- _Dataset rows_
>> Start
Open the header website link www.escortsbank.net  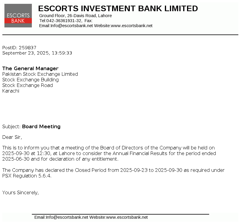[132, 26]
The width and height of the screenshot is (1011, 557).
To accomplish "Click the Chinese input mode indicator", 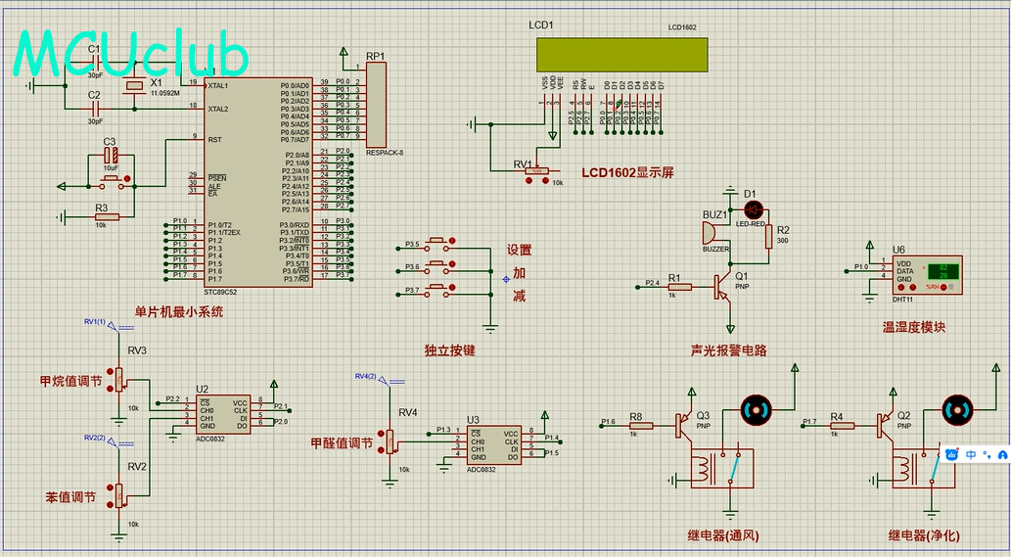I will (971, 454).
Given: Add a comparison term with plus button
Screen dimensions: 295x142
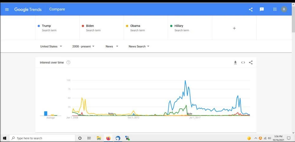Looking at the screenshot, I should tap(234, 28).
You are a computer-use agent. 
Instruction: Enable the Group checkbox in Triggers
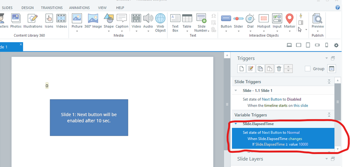coord(308,69)
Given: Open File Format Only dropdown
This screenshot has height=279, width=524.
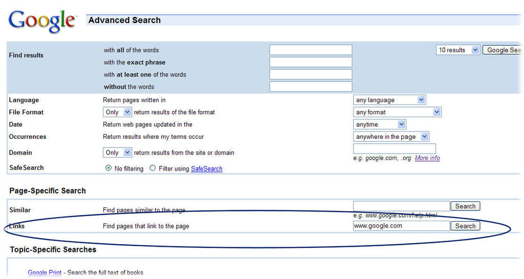Looking at the screenshot, I should coord(118,112).
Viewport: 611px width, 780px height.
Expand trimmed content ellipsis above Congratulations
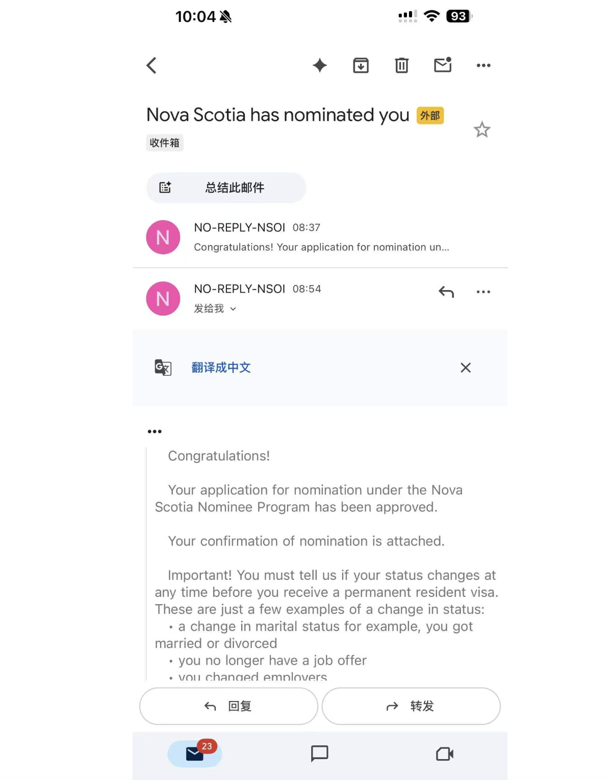[155, 431]
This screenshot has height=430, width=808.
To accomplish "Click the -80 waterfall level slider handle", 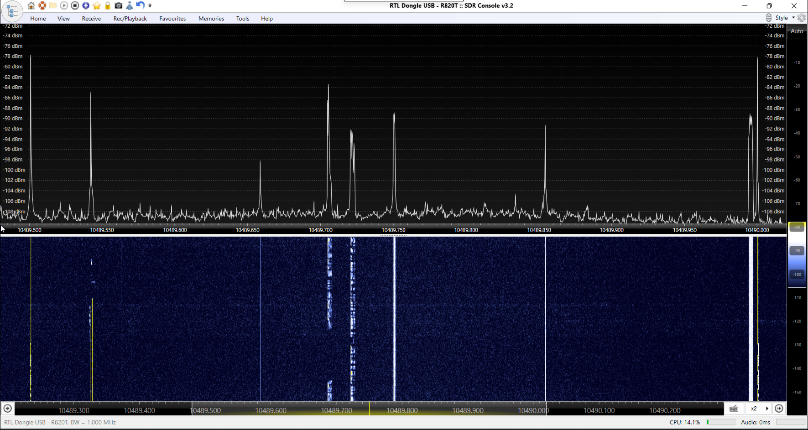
>> End
Copy the lines of the items unchanged, starting with the line that contains "Given: Open File Format Only dropdown" and going on through the last line of the items. Leave the pictures out of your answer.

- _SOLUTION TO THIS EXERCISE_
Given: Open File Format Only dropdown
This screenshot has height=279, width=524.
Looking at the screenshot, I should coord(118,112).
Viewport: 611px width, 780px height.
Expand trimmed content ellipsis above Congratulations
[155, 431]
This screenshot has height=430, width=808.
To accomplish "Click the -80 waterfall level slider handle", 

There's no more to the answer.